Why are restaurants so loud these days?? According to many industry experts, noise is often associated with energy. And a restaurant that’s loud, according to Bon Appetit Magazine, “is perceived as lively and successful.”
But no matter how lively and successful a restaurant appears, if it’s just too darn loud for patrons to have a conversation, let alone hear what the specials are, it’s not going to provide a very pleasant dining experience for anyone—especially someone with hearing difficulty. But, if you’re one of the thousands of people dealing with hearing loss, don’t let that be a reason to eat all your meals at home—here are some tips for eating out when you have hearing loss.
- Be choosey about where you dine. This might seem like the most obvious of tips, but it goes beyond the type of food you’re after—you need to consider the space you’ll be dining in. Are there table cloths and carpeting to help absorb some of the noise? Is there plenty of space in between tables? A number of popular new restaurants often come with design styles that include stark interiors, hardwood floors, open kitchens and high ceilings—add some loud music and you have what could be considered the perfect noise trap. Ask other people who’ve dined there or go online and look at photos. Better yet, read the reviews on independent sites like Yelp and just know that if people say it’s loud, it probably is—and you can still eat there, just be prepared for what might not be a thoroughly enjoyable experience.

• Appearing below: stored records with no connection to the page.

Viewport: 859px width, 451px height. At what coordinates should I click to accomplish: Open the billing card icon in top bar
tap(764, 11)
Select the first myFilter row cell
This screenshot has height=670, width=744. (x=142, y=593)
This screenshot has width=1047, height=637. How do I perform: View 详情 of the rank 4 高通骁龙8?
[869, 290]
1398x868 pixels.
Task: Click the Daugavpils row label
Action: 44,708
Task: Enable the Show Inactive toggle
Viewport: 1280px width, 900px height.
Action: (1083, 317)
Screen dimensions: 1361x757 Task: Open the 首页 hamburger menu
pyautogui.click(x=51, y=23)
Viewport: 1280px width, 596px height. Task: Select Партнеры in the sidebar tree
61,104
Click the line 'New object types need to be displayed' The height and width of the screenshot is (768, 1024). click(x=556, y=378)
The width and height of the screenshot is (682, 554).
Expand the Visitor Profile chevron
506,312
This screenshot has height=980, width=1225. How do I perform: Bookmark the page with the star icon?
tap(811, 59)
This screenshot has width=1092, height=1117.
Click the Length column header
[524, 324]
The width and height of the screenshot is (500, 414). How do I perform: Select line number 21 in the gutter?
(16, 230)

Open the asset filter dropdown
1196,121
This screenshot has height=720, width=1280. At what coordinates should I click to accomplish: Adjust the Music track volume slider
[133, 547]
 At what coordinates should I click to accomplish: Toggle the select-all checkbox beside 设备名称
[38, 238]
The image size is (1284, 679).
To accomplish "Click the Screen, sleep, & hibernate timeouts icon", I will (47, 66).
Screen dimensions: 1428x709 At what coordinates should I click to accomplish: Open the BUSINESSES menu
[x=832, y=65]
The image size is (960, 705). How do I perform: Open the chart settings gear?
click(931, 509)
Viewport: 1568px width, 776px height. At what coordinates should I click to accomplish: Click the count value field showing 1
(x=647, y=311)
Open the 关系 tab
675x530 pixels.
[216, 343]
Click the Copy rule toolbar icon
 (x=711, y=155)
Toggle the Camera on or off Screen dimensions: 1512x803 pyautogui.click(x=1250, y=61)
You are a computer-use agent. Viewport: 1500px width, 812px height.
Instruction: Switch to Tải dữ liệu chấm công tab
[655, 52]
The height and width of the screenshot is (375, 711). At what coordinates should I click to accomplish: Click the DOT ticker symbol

- Be choosey about where they seat you. If you’ve called ahead for reservations, ask for a table that’s along an exterior wall (not in the center); one that’s away from the kitchen or any open service area; and if there are booths available, request one. And if the restaurant isn’t able to accommodate your requests, mention that either yourself, or someone in your party, has hearing difficulties—most will be more than happy to do what they can to oblige.
- Be choosey about what you look at. No matter where you end up sitting, make sure you position yourself with your back to the loudest part of restaurant—and directly face the person, or persons with whom you’ll be with. This is especially important if you already have hearing aids as many come with directional microphone systems that help diminish sounds coming from behind you while emphasizing the ones directly in front of you.
Sit back and enjoy your meal
And remember, in loud environments—be it a restaurant or anywhere—even people without measurable hearing loss often have a difficult time deciphering what the waiter says, let alone the person seated next to them. So you’re not alone … do what you can, but above all else, try to sit back and enjoy your meal. Hopefully the food will be delicious.